Agency Fees and Replacement Guarantees
The intake form often serves as the starting point for the financial relationship between your family and the agency. Expect two categories of cost.
- Registration or retainer fee: A non-refundable upfront payment, commonly between $200 and $500, that covers the administrative work of launching your search. This fee is typically due when you submit the completed intake form.
- Placement fee: A larger one-time charge triggered when you hire a candidate the agency presented. Most agencies calculate this as 15 to 25 percent of the nanny’s estimated first-year gross salary, though some charge a flat fee instead. For a nanny earning $55,000 annually, a percentage-based fee lands somewhere between $8,250 and $13,750.
Reputable agencies include a replacement guarantee in the placement agreement. If the nanny leaves or doesn’t work out within a set window — often 60 to 90 days, though some agencies offer as little as four weeks — the agency will present replacement candidates at no additional placement fee. Read the fine print: guarantees typically don’t apply if the nanny leaves because you changed the job description, relocated, or created unreasonable working conditions. Clarify the guarantee terms before you submit the form and pay the retainer.
After Submission: The Review and Matching Process
Once you submit the completed form through the agency’s client portal or encrypted email, a placement coordinator reviews it for completeness. This initial review usually takes two to five business days. If any fields are missing or the stated budget doesn’t align with the qualifications you’re requesting, the coordinator will reach out to discuss adjustments before moving forward.
After the review, most agencies schedule an in-depth consultation — by phone, video, or in person — to discuss the nuances that a form can’t fully capture: your parenting philosophy, household routines, personality fit, and any flexibility on the requirements you listed. Following the consultation, the agency begins presenting candidate profiles. The more accurately you filled out the intake form, the fewer rounds of mismatched profiles you’ll sit through before meeting someone worth interviewing.
Protecting Your Family’s Information
The intake form collects sensitive data about your household, your children, and your finances.

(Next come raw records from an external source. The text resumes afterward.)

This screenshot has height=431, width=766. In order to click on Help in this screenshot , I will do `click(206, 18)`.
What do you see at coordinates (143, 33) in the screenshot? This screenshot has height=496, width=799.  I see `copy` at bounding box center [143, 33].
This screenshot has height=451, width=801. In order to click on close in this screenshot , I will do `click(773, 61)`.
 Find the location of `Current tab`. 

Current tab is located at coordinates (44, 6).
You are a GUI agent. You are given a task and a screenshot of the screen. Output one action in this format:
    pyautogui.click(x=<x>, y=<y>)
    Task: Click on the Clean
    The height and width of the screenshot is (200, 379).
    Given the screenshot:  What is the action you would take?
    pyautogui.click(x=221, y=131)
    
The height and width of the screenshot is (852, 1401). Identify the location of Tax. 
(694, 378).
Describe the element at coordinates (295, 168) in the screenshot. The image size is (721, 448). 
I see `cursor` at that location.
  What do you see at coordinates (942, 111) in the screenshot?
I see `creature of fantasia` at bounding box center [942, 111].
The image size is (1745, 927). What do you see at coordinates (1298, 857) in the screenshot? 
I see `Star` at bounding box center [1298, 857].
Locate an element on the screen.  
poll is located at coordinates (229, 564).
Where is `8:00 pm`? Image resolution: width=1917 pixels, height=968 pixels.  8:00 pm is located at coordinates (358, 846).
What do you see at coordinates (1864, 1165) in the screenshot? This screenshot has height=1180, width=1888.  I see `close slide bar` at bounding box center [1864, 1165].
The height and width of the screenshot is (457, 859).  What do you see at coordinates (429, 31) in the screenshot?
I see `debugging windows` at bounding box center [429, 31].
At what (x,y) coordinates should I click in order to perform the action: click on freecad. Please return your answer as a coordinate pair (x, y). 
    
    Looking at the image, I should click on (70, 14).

Professional agencies store this information in encrypted systems with access limited to the coordinators assigned to your case. Under the California Consumer Privacy Act and similar laws in other states, you have the right to request deletion of your personal information after the placement process concludes.9Office of the Attorney General. California Consumer Privacy Act If you’re working with an agency based in or operating in a state with consumer privacy protections, ask at the outset how long your data is retained and what the process looks like to have it removed once the engagement ends.